What is the best open-weights coding model in May 2026?

DeepSeek V4 Pro Max leads agentic real-world performance at 1554 GDPval-AA. Kimi K2.6 leads price/performance at 58.6% SWE-Bench Pro for $0.95 per 1M output tokens. GLM-5.1 leads enterprise self-hosting at 754B parameters under MIT license.

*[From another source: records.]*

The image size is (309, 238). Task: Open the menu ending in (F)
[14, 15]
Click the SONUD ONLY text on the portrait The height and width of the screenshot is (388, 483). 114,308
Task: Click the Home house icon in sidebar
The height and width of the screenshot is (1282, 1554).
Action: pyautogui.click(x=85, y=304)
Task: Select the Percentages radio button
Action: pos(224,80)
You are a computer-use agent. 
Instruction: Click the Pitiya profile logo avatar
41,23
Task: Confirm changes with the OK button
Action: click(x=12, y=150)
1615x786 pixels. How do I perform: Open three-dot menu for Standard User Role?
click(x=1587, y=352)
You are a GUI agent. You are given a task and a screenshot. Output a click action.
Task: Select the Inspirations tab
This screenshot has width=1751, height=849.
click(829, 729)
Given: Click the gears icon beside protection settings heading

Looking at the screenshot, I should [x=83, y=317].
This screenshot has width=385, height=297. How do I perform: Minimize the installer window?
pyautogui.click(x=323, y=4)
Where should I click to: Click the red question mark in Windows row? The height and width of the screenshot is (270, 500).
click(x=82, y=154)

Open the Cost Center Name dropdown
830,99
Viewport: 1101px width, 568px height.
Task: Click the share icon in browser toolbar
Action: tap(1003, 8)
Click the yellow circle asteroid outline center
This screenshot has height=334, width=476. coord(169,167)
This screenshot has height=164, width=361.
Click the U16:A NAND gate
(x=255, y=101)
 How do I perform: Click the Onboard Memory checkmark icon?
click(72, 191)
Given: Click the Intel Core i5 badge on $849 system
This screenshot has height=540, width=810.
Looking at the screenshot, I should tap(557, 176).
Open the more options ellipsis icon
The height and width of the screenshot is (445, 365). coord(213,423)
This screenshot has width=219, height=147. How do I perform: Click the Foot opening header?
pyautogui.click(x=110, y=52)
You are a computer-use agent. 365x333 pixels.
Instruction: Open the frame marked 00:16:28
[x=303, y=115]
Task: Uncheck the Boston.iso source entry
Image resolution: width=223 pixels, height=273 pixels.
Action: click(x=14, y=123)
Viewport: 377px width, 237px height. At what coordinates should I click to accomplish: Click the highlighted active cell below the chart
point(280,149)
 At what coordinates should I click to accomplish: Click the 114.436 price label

Qwen 3.6 Plus leads multilingual coding agents. MiniMax M2.7 leads native multimodal + voice. The best depends on your specific use case — there's no single winner in May 2026.

Are open-weights coding models as good as Claude Opus 4.7?

Almost. Top open-weights models score 58-58.6% on SWE-Bench Pro vs Claude Opus 4.7 at 64.3% — a 5-7 percentage point gap. On Arena.ai Code Arena WebDev, the best open-weights model (Kimi K2.6 at 1,529 Elo) sits 36 Elo behind Opus 4.7 (1,565). The gap is real but small. For 70-80% of coding tasks, open-weights are sufficient. For the hardest 20%, Opus 4.7 or Mythos Preview still win.

Which open-weights model has the most permissive license?

GLM-5.1 from Z.ai is released under pure MIT license — the most enterprise-friendly. Kimi K2.6 uses Modified MIT (with some restrictions on training competing frontier models). DeepSeek V4 uses the DeepSeek License (commercial-friendly with some restrictions). Qwen 3.6 uses Apache 2.0 with some clauses. MiniMax M2.7 has weights available with more restrictive commercial terms. For maximum legal clarity, GLM-5.1 wins.

What's the cheapest way to access these models?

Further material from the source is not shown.